11:35 AM, June 14, 2006  
Blogger Quinn said...

KLee, I had a similar experience with my second child -- breastfed exclusively for nine months, until I ran out of milk. I cried and cried about having to switch to formula, yet I was raised on it (as were most children of the 1970s), and I turned out fine! :)

Expectations are so ridiculously high, I've got friends who lie about how long they breastfed because they don't want people to look down on them. How is this helpful to mothers?

11:55 AM, June 14, 2006  
Blogger oshee said...

I agree with the other commenters. I breast fed my first three for at least a short time. My last two I was unable to breastfeed because of medication I need to be on. My last two have been healthier. The guilt I faced and had shoved at me as I made the decision to not breastfeed was horrible and completely not fair.

3:29 PM, June 14, 2006  
Blogger Phantom Scribbler said...

Man bash? No, there are plenty of equal-opportunity reasons to bash around here. There are LOTS of good ways that you could try to increase the number of women who breastfeed their infants, and increase the duration of breastfeeding. You could mandate six-month maternity leave, for example. You could require employers to provide accomodations for mothers who need to pump at work. You could provide incentives for the creation of on-site daycare for nursing infants. You could help remove the remaining stigmas around breastfeeding by making sure that women and children have the right to breastfeed in any public or private place, exempting them from any public obscenity laws. You could provide subsidized home visits by lactation experts to low-income mothers to help them get successfully established with breastfeeding.

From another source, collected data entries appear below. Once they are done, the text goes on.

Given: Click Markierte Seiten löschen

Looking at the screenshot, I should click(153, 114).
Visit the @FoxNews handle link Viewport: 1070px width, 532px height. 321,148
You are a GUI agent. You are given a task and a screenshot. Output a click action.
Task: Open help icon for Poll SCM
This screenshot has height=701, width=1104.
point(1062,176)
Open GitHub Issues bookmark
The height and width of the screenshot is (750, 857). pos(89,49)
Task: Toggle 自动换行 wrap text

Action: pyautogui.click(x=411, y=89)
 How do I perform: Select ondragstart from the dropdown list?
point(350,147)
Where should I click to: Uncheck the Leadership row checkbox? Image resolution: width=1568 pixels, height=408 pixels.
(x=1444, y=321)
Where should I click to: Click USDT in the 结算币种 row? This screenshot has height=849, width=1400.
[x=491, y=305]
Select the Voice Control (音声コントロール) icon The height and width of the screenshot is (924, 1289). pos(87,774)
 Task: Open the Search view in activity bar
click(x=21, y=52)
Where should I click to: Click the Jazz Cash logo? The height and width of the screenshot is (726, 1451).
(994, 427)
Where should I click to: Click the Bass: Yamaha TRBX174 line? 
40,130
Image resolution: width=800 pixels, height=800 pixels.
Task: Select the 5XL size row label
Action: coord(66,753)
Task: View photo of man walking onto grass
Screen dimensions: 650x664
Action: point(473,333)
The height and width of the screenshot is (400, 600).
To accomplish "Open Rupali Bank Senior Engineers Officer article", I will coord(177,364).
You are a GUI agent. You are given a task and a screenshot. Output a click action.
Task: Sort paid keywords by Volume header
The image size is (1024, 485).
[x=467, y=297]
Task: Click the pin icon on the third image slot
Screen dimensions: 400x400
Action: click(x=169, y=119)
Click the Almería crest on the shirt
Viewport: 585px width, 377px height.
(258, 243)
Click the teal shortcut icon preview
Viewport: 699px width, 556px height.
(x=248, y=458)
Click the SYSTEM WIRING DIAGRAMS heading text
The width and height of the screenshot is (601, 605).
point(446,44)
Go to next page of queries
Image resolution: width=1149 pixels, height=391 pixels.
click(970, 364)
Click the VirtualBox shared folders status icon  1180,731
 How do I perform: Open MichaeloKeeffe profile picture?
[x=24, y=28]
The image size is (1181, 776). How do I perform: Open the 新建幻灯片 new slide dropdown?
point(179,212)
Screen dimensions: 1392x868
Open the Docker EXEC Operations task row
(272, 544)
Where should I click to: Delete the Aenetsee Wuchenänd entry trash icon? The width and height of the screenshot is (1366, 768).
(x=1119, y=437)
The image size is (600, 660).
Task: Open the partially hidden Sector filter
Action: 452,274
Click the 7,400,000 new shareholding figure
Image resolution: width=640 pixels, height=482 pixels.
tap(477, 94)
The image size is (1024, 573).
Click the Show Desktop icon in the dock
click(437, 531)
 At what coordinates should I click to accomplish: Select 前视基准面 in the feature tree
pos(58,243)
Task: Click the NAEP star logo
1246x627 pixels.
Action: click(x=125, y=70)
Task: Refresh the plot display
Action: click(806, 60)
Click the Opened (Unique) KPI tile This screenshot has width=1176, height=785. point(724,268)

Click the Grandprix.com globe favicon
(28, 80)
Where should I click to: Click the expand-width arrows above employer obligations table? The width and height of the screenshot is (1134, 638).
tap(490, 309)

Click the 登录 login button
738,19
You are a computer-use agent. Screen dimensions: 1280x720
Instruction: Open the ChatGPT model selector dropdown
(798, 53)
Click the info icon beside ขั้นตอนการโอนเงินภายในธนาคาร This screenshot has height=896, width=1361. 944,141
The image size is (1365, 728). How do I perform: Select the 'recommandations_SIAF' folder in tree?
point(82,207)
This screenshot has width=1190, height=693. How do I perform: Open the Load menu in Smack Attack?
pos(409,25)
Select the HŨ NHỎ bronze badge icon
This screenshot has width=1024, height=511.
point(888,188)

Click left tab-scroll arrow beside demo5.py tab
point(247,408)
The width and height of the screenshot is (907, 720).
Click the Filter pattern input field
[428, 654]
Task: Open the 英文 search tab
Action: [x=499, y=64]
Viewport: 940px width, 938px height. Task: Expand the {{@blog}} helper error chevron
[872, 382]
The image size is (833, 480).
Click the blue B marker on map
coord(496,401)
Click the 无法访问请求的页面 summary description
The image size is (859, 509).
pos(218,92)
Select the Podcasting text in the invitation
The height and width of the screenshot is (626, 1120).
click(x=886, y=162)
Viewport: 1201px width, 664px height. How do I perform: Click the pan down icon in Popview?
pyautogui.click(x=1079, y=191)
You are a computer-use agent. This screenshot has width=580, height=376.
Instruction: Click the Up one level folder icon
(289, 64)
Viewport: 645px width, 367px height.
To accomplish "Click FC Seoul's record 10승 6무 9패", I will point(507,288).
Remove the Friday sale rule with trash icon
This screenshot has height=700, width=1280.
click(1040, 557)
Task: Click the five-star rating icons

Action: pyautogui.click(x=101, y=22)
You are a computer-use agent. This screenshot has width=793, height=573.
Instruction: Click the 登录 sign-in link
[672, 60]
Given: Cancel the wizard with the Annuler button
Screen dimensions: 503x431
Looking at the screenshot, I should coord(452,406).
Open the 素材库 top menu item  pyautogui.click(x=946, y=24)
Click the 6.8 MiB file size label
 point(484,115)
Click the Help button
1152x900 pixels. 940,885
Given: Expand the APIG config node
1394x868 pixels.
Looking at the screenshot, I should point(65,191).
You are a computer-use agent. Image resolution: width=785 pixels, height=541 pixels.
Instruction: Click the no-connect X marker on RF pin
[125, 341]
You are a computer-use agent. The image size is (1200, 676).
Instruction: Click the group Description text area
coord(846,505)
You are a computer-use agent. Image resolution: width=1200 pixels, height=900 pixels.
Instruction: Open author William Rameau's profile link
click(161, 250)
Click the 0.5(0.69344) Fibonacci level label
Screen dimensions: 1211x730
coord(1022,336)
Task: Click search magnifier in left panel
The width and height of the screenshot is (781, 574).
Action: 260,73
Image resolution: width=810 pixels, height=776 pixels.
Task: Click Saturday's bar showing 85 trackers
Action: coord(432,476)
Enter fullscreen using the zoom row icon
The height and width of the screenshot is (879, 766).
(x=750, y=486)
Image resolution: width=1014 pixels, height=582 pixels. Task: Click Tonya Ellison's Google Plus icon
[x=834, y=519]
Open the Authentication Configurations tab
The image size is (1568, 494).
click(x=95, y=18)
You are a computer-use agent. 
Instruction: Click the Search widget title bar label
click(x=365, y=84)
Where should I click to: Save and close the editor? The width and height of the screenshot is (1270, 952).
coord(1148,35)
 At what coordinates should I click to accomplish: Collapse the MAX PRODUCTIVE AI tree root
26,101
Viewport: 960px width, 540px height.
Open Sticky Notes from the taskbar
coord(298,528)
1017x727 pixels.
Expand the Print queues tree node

Or - hey! You could frame it as totally about personal responsibility and bad motherhood choices, throw tens of millions of dollars at an ad campaign, and call it a day. Because I'm sure that research will show that to be a *really* effective way of creating social change.

Another triumph for Our Nation's Health Authorities!

4:34 PM, June 14, 2006  
Blogger Yankee T said...

Oh deargodinheaven spare me. Such bullshit, so to speak.

6:09 PM, June 14, 2006  
Blogger Rev Dr Mom said...

Phantom Scribber hit the nail on the head here. That seems to be the way the government works these days--lots of "you have to do this" bs without any sort of support to do it, nor with any accurate perception of what sort of support would be necessary. You see this in the "no child left behind" fiasco; you see it in "welfare reform"; and now you see it in this statement on breastfeeding.

8:00 AM, June 15, 2006  
Blogger WinterWheat said...

A blogging friend turned me on to your site -- great post! I couldn't agree more. Please see my posts on the "Breastapo" at my blog:

http://yellingfireinacrowdedtheater.blogspot.com/2006_04_01_yellingfireinacrowdedtheater_archive.html

Guess what I'm doing as I type this? Sitting hooked up to a breast pump.

It *definitely* isn't all men behind this, as lisa v mentioned. Most of the judgment comes from women, usually women who had no problems BFing and can't understand why other women might.

The breastfeeding rhetoric is alarmingly like the weight loss rhetoric. If you don't want to or can't seem to, it's because you're not committed enough. Pisses me off to no end.

7:03 AM, June 16, 2006  
Blogger halloweenlover said...

Blech, I don't even know what to say about this, it is so ridiculous. Thankfully, I'll have 6 months off, and the head of the group breastfed for over a year while pumping in her office. During conference calls. People would ask "what's that noise?" and she'd pretend she had no idea what they were talking about.

Even with all of that, I know it'll be hard. I don't need more guilt heaped on!